Im Vergleich zu einem Schulgottesdienst und auch noch anderen Anlässen herrschte bei diesem Besuch eine Stimmung, auch Aufmerksamkeit, wie sie bei religiösen Feiern fast nur bei der Abdankung eines Mitschülers zu registrieren gewesen war. Wenn die Dame nicht noch über einen durchaus - wenn das hoffentlich nicht rassistisch ist! - typisch jüdischen Witz und Humor verfügt hätte! Auch verwahrte sich die Frau mit zwar schon hinfälliger Gesundheit gegenüber zu grosser Hilfsbereitschaft: Man solle sie nicht wie ein Baby behandeln usw. Witz und Humor wirkten entlastend.
Die präsentierte Wahrheit über Auschwitz war die Authentizität der Person.
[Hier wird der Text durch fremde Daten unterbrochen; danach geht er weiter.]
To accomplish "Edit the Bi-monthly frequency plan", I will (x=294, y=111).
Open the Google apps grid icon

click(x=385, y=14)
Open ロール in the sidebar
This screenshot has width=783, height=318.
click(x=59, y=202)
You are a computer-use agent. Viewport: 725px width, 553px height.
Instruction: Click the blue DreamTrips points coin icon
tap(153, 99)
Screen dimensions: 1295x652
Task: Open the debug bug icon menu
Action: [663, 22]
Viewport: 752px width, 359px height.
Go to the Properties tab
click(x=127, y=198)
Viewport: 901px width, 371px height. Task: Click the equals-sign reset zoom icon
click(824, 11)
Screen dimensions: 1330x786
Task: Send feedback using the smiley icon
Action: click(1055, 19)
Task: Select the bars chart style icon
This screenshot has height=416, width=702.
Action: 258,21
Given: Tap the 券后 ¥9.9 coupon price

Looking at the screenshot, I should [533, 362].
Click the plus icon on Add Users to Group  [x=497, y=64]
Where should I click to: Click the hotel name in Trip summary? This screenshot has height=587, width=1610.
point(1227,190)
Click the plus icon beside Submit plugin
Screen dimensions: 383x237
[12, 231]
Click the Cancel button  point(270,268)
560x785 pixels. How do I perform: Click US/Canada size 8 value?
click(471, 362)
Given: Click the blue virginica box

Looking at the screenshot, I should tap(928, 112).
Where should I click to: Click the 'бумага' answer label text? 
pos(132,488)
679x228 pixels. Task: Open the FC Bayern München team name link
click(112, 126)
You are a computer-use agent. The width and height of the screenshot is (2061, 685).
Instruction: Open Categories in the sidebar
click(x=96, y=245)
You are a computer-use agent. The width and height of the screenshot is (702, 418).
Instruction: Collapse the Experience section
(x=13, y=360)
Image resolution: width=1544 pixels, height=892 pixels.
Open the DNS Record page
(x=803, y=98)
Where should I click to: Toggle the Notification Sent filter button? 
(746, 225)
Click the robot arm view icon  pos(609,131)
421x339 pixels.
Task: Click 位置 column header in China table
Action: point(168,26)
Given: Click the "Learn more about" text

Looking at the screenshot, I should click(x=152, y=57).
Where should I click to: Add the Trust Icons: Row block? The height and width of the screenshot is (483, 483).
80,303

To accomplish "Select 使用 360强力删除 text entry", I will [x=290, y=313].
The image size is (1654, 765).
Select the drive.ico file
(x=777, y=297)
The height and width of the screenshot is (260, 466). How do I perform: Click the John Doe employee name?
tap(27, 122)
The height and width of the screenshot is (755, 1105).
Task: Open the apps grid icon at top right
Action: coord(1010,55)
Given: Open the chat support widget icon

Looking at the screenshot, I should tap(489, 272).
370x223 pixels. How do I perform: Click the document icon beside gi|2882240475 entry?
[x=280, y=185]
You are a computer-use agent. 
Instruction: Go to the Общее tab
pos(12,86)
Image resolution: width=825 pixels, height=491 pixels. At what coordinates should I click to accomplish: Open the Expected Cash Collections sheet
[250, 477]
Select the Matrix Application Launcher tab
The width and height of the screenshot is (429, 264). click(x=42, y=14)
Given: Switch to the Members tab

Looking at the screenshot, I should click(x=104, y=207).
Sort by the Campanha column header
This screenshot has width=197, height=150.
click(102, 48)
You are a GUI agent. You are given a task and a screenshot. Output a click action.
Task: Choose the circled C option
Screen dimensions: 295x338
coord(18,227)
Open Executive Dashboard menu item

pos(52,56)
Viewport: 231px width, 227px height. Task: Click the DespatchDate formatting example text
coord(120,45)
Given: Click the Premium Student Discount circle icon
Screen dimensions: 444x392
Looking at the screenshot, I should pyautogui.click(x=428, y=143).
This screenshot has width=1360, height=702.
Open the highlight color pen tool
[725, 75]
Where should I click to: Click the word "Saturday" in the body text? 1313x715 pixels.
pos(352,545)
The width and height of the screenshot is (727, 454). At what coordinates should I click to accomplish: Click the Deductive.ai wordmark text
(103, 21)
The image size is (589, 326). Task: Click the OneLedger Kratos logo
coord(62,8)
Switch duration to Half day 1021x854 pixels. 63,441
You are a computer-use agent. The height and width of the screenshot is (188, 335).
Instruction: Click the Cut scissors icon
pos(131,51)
Der dominierende Grundwert blieb das Heilige. Es wäre daneben gewesen, den Gast im Stil eines amerikanischen Beschuldigtenanwalts auf vermutete Widersprüche der Erzählung behaften zu wollen. Oder Fragen zu stellen, die man auch einer heiligen Mutter Teresa nicht gestellt hätte.
Wenn Sie, Herr Lichtmesz, hier die Ausdrucksweise "Ausschwitz-Religion" verwenden, gewiss im Zusammenhang mit dem, was alles bis hin zum Jugoslawienkrieg damit "transzendental" legitimiert wurde, kann man dies rein intellektuell verstehen. Diejenigen aber, welche für Sie das nicht satisfaktionsfähige, durch die Meinungsfreiheit gedeckte Schimpfwort "Faschist" im Köcher haben, werden den Ausdruck "Auschwitz-Religion" anders deuten, und zwar so, dass die feindbildbezogene Meinungsverschiedenheit vielleicht bis nach Karlsruhe weitergezogen wird. Und mag Martin Walser seit seiner Wortschöpfung "Auschwitz-Keule", in Verbindung mit dem als Sohn geouteten Jakob Augstein, sich hundertfach gebessert haben: er wird diese "Keule" noch mal ins Grab nehmen. Dabei ist aber der Geist oder Ungeist, wie man sich auszudrücken pflegt, längst aus der Flasche entwichen.